Your goal:
Once the line containing "Click the bar above ScienseSoft label" has been copied, stop; copy every line before it exactly, beginning with the first line of the material below.

Input:
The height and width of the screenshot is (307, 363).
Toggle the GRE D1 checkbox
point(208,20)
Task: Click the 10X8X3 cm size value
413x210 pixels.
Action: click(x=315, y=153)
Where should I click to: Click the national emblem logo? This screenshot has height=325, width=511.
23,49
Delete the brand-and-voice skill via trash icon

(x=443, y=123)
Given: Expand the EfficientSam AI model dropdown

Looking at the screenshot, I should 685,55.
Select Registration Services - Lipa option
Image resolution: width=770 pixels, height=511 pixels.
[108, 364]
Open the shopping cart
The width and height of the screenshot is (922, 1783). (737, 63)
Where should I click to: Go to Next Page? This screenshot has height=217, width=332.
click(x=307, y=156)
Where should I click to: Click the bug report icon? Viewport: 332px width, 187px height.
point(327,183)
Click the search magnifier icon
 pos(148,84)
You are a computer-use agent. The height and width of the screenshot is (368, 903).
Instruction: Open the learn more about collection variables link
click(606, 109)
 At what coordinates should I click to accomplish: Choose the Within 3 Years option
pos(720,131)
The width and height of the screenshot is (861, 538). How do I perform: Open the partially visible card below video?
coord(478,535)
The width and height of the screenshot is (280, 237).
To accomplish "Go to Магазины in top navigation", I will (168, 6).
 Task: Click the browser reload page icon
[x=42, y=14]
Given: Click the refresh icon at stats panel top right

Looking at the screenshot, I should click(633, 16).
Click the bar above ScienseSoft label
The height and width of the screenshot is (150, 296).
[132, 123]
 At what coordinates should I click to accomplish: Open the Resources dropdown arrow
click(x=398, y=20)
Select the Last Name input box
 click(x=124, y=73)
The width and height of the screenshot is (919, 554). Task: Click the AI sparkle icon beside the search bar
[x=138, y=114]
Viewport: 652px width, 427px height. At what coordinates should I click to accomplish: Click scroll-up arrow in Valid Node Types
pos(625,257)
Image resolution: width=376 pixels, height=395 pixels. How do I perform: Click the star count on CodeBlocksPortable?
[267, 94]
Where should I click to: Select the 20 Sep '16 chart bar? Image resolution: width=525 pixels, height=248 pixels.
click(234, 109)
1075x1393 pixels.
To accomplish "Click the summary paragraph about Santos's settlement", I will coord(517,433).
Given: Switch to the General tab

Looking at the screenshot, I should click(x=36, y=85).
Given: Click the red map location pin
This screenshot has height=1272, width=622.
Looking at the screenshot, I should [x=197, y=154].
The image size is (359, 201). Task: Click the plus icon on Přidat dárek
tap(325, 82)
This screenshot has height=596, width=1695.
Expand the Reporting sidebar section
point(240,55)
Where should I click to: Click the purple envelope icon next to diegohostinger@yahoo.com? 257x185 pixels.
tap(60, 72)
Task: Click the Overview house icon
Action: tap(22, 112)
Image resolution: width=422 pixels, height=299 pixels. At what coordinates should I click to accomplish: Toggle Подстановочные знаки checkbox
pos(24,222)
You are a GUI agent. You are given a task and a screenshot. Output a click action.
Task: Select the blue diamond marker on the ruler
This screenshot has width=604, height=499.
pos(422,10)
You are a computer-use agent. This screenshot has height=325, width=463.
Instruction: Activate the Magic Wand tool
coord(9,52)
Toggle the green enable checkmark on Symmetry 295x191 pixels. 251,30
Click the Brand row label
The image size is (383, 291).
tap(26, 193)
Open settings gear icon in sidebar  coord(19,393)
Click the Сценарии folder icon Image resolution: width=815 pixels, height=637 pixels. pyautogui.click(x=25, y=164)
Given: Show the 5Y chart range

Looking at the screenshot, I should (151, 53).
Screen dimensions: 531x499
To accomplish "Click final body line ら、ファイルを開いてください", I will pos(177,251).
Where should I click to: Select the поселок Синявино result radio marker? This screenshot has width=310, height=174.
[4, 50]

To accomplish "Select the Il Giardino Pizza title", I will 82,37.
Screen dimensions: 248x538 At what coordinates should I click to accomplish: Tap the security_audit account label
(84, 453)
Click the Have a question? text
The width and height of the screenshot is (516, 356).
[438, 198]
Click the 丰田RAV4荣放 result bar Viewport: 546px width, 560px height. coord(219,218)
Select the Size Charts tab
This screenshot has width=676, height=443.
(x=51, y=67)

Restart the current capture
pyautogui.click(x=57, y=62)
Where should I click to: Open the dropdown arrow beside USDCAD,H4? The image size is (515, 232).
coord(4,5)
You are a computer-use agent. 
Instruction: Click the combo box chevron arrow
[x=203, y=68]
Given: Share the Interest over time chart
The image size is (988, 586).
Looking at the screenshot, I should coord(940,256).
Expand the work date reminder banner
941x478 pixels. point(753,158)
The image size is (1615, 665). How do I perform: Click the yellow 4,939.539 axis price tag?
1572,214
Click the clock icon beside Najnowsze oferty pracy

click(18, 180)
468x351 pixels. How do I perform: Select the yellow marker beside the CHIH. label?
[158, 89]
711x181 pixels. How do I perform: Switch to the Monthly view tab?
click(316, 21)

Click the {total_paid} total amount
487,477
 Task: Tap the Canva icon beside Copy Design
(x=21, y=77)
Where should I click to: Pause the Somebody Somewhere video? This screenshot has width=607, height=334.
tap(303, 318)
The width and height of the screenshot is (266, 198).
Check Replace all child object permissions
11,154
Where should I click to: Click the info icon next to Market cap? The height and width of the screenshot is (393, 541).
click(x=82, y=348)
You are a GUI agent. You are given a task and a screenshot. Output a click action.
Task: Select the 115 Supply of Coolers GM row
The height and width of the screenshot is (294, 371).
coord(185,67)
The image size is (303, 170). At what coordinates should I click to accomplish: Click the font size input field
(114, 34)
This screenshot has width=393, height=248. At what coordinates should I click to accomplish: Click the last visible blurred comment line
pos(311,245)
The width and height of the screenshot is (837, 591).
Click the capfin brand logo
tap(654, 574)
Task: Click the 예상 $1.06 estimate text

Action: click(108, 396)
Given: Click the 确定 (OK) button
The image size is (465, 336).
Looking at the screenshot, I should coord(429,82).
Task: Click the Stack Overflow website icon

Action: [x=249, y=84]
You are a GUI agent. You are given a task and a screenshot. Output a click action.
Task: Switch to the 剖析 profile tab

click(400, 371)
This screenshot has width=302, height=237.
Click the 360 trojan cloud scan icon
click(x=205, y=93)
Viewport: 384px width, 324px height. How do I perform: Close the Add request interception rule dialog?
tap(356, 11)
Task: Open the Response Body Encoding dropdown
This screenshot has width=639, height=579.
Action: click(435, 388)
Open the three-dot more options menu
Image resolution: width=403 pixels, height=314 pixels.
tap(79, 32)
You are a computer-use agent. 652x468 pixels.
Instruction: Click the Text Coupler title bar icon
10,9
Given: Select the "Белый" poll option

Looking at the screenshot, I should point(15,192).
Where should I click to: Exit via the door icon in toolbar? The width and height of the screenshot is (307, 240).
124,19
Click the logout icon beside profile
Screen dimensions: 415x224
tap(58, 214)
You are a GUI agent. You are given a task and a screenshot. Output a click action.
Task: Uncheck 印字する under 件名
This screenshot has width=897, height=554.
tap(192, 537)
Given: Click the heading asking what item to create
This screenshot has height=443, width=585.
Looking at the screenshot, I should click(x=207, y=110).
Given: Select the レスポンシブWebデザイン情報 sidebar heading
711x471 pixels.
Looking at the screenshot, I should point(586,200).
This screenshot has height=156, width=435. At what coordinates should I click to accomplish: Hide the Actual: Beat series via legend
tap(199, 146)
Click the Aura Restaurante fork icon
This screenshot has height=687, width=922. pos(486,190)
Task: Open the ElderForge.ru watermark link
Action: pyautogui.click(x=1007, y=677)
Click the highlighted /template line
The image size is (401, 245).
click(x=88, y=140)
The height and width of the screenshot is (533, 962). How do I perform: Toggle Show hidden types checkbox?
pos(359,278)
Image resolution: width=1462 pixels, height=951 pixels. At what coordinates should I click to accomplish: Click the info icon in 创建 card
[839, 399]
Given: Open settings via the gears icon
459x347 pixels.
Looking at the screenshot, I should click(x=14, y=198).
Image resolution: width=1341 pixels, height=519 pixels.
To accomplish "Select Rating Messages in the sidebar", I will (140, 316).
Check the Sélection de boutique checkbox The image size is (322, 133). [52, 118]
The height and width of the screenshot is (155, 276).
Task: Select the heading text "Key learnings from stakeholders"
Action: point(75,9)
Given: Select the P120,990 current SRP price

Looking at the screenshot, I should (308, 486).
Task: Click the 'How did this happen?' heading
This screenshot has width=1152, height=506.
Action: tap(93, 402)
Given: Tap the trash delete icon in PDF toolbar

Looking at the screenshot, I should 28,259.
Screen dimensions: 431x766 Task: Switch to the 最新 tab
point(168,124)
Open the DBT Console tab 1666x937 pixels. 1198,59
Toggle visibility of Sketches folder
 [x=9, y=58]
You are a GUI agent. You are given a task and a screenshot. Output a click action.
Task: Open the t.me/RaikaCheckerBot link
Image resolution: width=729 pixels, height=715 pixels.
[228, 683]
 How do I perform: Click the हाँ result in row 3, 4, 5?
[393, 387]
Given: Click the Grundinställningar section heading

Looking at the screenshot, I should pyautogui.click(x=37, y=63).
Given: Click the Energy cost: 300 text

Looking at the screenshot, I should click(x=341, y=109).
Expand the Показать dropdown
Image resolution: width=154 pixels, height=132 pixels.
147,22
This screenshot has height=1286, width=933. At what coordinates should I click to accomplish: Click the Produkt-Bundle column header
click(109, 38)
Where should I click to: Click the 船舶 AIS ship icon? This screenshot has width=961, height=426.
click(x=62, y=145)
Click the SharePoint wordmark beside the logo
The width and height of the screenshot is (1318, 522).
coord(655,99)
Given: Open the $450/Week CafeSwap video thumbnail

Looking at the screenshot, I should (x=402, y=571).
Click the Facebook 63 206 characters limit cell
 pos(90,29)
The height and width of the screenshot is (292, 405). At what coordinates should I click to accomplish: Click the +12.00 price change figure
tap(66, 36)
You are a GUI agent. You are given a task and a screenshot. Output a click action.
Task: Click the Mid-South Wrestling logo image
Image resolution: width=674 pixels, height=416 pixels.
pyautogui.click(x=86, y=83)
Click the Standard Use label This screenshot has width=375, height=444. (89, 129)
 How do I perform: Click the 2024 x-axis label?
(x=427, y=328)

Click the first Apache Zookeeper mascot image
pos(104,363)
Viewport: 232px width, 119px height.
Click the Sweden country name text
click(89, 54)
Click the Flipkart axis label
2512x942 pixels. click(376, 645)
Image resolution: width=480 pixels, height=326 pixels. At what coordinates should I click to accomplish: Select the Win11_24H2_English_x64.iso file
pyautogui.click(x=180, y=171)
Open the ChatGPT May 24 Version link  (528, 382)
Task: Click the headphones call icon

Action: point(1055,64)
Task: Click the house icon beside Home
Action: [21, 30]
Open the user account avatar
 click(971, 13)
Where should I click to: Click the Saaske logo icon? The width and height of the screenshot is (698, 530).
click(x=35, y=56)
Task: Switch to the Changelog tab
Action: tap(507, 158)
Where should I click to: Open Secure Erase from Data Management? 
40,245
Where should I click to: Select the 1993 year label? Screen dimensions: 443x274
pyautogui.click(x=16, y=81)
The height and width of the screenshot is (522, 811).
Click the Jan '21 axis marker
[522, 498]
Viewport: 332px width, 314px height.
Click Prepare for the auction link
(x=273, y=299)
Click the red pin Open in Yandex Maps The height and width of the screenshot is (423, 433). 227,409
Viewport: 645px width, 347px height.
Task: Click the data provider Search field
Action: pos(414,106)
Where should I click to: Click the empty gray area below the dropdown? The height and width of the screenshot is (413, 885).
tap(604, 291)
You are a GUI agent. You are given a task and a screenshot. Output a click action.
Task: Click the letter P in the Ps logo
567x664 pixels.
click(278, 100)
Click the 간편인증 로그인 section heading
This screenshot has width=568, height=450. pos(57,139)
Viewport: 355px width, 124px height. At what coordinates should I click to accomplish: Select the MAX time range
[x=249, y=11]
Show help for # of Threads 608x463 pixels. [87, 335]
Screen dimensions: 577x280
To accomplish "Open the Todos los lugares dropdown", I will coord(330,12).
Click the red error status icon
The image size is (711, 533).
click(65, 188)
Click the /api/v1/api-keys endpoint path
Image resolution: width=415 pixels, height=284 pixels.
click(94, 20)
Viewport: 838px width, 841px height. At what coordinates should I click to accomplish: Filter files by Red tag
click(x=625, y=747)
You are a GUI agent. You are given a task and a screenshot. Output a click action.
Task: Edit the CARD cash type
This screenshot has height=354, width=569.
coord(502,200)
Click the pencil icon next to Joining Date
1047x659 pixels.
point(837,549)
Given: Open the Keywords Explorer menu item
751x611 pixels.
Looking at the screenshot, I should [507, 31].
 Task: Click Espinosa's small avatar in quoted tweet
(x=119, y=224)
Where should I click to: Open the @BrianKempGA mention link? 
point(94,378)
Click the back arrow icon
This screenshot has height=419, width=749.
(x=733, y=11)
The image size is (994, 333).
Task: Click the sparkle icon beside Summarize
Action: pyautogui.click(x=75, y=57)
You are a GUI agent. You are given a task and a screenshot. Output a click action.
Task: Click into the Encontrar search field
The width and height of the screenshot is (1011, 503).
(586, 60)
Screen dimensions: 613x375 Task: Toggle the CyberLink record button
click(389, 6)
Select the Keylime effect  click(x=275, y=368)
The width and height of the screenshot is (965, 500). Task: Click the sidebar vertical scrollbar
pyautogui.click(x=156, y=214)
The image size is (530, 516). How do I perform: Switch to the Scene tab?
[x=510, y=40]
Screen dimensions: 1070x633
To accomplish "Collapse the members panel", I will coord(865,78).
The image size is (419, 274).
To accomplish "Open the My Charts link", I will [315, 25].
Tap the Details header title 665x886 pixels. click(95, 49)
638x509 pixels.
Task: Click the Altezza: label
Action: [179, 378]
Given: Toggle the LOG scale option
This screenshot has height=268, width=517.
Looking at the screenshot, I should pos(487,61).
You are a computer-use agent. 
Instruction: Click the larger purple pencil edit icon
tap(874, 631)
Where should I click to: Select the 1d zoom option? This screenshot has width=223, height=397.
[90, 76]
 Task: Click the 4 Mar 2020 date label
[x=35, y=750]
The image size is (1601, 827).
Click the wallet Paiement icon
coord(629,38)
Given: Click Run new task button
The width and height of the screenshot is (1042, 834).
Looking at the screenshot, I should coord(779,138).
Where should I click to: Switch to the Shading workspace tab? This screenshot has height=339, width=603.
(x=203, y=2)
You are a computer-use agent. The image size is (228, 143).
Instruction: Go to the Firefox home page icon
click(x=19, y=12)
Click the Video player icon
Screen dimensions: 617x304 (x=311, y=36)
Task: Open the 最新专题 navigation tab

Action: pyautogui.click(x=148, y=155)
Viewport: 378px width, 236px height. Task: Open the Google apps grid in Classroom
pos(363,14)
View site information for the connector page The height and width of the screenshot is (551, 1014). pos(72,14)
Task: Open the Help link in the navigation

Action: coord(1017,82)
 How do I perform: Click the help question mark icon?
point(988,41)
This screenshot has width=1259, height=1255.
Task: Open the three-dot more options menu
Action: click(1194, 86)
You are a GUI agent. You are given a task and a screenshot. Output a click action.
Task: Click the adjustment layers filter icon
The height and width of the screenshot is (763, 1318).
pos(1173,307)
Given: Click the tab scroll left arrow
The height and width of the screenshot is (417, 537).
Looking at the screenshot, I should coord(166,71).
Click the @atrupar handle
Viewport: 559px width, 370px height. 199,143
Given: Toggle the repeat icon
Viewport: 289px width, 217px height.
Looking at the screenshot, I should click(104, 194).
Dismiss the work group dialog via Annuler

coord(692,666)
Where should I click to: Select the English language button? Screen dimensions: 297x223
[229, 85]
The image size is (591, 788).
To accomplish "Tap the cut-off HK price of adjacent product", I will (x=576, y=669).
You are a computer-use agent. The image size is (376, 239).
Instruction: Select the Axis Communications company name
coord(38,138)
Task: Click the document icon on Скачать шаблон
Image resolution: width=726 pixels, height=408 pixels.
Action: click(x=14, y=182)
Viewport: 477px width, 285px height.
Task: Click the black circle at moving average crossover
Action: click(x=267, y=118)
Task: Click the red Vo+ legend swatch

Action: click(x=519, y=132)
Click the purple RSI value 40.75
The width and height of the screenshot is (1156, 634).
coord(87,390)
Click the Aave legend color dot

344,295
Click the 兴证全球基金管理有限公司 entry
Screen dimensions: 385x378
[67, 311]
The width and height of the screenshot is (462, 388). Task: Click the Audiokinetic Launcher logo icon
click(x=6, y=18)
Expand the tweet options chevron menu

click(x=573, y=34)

Response box:
The height and width of the screenshot is (307, 363).
Toggle the GRE D1 checkbox
point(208,20)
Task: Click the 10X8X3 cm size value
413x210 pixels.
Action: click(x=315, y=153)
Where should I click to: Click the national emblem logo? This screenshot has height=325, width=511.
23,49
Delete the brand-and-voice skill via trash icon

(x=443, y=123)
Given: Expand the EfficientSam AI model dropdown

Looking at the screenshot, I should 685,55.
Select Registration Services - Lipa option
Image resolution: width=770 pixels, height=511 pixels.
[108, 364]
Open the shopping cart
The width and height of the screenshot is (922, 1783). (737, 63)
Where should I click to: Go to Next Page? This screenshot has height=217, width=332.
click(x=307, y=156)
Where should I click to: Click the bug report icon? Viewport: 332px width, 187px height.
point(327,183)
Click the search magnifier icon
 pos(148,84)
You are a computer-use agent. The height and width of the screenshot is (368, 903).
Instruction: Open the learn more about collection variables link
click(606, 109)
 At what coordinates should I click to accomplish: Choose the Within 3 Years option
pos(720,131)
The width and height of the screenshot is (861, 538). How do I perform: Open the partially visible card below video?
coord(478,535)
The width and height of the screenshot is (280, 237).
To accomplish "Go to Магазины in top navigation", I will (168, 6).
 Task: Click the browser reload page icon
[x=42, y=14]
Given: Click the refresh icon at stats panel top right

Looking at the screenshot, I should click(633, 16).
Click the bar above ScienseSoft label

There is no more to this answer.